Ein Sicherheitsarchitekt ist eine Fachkraft, die für die Konzeption, Spezifikation und Überwachung der Implementierung von Sicherheitsanforderungen in komplexen IT-Systemlandschaften verantwortlich ist. Diese Funktion agiert an der Schnittstelle zwischen Geschäftsanforderungen und technischen Sicherheitsmaßnahmen, um die Schutzziele Konfidentialität, Integrität und Verfügbarkeit zu gewährleisten. Die Arbeit fokussiert sich auf die Vermeidung von Designfehlern, welche später nur kostspielig korrigierbar wären.
Rolle
Die Rolle beinhaltet die Auswahl geeigneter kryptografischer Verfahren, die Definition von Zugriffskontrollmodellen und die Festlegung von Sicherheitszonen innerhalb der Systemlandschaft.
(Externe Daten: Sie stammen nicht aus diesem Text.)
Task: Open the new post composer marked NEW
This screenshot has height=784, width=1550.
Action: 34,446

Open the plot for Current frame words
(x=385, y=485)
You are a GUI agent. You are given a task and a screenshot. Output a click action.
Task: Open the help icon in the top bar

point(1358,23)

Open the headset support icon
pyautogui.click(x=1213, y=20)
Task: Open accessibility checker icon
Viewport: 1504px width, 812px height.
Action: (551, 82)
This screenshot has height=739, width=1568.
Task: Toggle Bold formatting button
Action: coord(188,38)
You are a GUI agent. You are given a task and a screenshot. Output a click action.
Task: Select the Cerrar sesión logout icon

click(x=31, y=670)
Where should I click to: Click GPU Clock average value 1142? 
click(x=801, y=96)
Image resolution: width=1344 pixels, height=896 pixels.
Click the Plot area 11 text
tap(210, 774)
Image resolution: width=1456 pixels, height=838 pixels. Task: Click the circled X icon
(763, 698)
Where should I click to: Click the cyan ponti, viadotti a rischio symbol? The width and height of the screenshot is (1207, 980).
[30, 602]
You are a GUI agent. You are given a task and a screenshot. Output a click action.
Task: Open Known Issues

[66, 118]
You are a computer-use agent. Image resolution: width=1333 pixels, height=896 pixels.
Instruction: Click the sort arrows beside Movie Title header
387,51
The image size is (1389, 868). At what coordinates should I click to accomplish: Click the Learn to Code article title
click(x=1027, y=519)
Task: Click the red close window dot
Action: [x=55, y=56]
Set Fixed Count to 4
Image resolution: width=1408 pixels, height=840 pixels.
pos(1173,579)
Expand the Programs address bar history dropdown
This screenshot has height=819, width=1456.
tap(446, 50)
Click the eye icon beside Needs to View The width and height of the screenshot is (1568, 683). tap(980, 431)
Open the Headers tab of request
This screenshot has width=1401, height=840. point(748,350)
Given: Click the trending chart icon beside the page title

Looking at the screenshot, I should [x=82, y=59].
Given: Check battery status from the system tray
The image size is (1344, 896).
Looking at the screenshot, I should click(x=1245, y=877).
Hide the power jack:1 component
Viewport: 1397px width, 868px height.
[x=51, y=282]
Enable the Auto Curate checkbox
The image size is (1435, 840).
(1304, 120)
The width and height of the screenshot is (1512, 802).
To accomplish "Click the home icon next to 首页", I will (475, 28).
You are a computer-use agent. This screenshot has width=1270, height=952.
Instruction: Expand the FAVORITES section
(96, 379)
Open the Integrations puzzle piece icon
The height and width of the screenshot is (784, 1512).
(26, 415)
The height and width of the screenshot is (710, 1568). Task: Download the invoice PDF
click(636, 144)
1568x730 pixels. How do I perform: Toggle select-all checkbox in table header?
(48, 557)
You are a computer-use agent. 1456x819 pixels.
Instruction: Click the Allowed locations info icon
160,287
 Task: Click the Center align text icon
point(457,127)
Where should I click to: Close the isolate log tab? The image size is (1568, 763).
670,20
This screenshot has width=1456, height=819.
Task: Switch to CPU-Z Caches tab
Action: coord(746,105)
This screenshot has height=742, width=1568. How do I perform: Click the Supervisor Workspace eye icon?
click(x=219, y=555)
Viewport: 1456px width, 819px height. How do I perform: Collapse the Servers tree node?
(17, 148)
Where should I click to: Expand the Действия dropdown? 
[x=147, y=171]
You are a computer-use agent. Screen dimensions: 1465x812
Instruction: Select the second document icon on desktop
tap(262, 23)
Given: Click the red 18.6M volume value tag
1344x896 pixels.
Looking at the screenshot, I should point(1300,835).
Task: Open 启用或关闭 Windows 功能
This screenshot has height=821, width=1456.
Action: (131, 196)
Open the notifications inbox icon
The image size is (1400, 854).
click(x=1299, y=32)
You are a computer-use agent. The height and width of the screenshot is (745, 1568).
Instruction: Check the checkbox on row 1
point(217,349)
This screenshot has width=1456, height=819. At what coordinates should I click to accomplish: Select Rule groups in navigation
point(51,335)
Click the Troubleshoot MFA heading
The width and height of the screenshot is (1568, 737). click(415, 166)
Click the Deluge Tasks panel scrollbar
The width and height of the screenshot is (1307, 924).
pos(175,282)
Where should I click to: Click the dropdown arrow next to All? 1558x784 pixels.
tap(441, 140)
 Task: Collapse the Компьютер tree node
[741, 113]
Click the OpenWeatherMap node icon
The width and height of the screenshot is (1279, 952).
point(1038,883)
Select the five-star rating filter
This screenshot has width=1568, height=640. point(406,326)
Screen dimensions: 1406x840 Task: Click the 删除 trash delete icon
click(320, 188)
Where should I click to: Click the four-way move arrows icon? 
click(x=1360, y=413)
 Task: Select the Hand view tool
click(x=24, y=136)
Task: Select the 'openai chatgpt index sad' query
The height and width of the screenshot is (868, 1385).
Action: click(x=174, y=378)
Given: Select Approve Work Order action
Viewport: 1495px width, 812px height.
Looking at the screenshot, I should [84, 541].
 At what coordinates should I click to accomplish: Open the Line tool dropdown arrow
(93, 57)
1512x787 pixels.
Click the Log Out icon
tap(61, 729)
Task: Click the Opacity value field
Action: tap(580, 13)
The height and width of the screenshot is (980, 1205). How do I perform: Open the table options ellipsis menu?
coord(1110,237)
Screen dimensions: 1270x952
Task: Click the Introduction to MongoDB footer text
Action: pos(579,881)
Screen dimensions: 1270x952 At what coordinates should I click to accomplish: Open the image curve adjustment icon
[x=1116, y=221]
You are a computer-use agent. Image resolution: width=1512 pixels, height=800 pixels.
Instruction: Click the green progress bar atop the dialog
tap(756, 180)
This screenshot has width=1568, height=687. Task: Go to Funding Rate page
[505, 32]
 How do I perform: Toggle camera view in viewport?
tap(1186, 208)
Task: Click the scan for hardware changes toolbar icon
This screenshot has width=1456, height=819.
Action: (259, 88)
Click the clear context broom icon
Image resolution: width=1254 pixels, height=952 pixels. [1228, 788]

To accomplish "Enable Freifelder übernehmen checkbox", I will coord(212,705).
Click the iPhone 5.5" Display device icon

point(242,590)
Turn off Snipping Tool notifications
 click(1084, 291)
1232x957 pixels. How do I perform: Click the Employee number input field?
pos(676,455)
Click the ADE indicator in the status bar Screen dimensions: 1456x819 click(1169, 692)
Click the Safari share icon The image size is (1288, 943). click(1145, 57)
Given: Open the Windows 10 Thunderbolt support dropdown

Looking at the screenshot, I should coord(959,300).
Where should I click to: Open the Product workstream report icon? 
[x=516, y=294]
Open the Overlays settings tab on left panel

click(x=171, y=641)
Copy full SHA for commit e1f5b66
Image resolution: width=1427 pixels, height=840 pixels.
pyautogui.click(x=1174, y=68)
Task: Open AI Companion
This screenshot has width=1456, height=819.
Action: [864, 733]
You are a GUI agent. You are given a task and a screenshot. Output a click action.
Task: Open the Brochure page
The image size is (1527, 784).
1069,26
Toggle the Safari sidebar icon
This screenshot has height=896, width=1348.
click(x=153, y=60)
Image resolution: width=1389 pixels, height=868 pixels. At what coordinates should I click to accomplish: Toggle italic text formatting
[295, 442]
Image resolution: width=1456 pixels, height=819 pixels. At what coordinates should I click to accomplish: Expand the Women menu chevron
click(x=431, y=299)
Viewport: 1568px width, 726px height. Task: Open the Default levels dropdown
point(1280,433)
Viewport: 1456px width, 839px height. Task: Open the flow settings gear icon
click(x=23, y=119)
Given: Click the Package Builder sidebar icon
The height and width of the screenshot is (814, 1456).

Der Architekt bewertet die Eignung von Komponenten und Diensten im Hinblick auf deren Beitrag zur Gesamtverteidigungstiefe Defense in Depth. Er übersetzt regulatorische Vorgaben in konkrete technische Spezifikationen für Entwicklungsteams. Die kontinuierliche Überprüfung der Architektur gegen neue Bedrohungsszenarien gehört zu den wiederkehrenden Aufgaben. Er agiert als technischer Berater für das Management bezüglich der Sicherheitsstrategie.
Entwurf
Der Entwurf muss eine Balance zwischen operativer Effizienz und dem geforderten Sicherheitsniveau finden, wobei jeder Designentscheidung eine Risikoabwägung zugrunde liegt. Die Dokumentation des Entwurfs, einschließlich der Begründung für getroffene Sicherheitsentscheidungen, bildet ein wichtiges Artefakt für zukünftige Revisionen.
Etymologie
Der Begriff setzt sich aus „Sicherheit“ und „Architekt“ zusammen, wobei „Architekt“ die ursprüngliche Tätigkeit des Bauens und Gestaltens auf die Konzeption von Schutzmechanismen überträgt.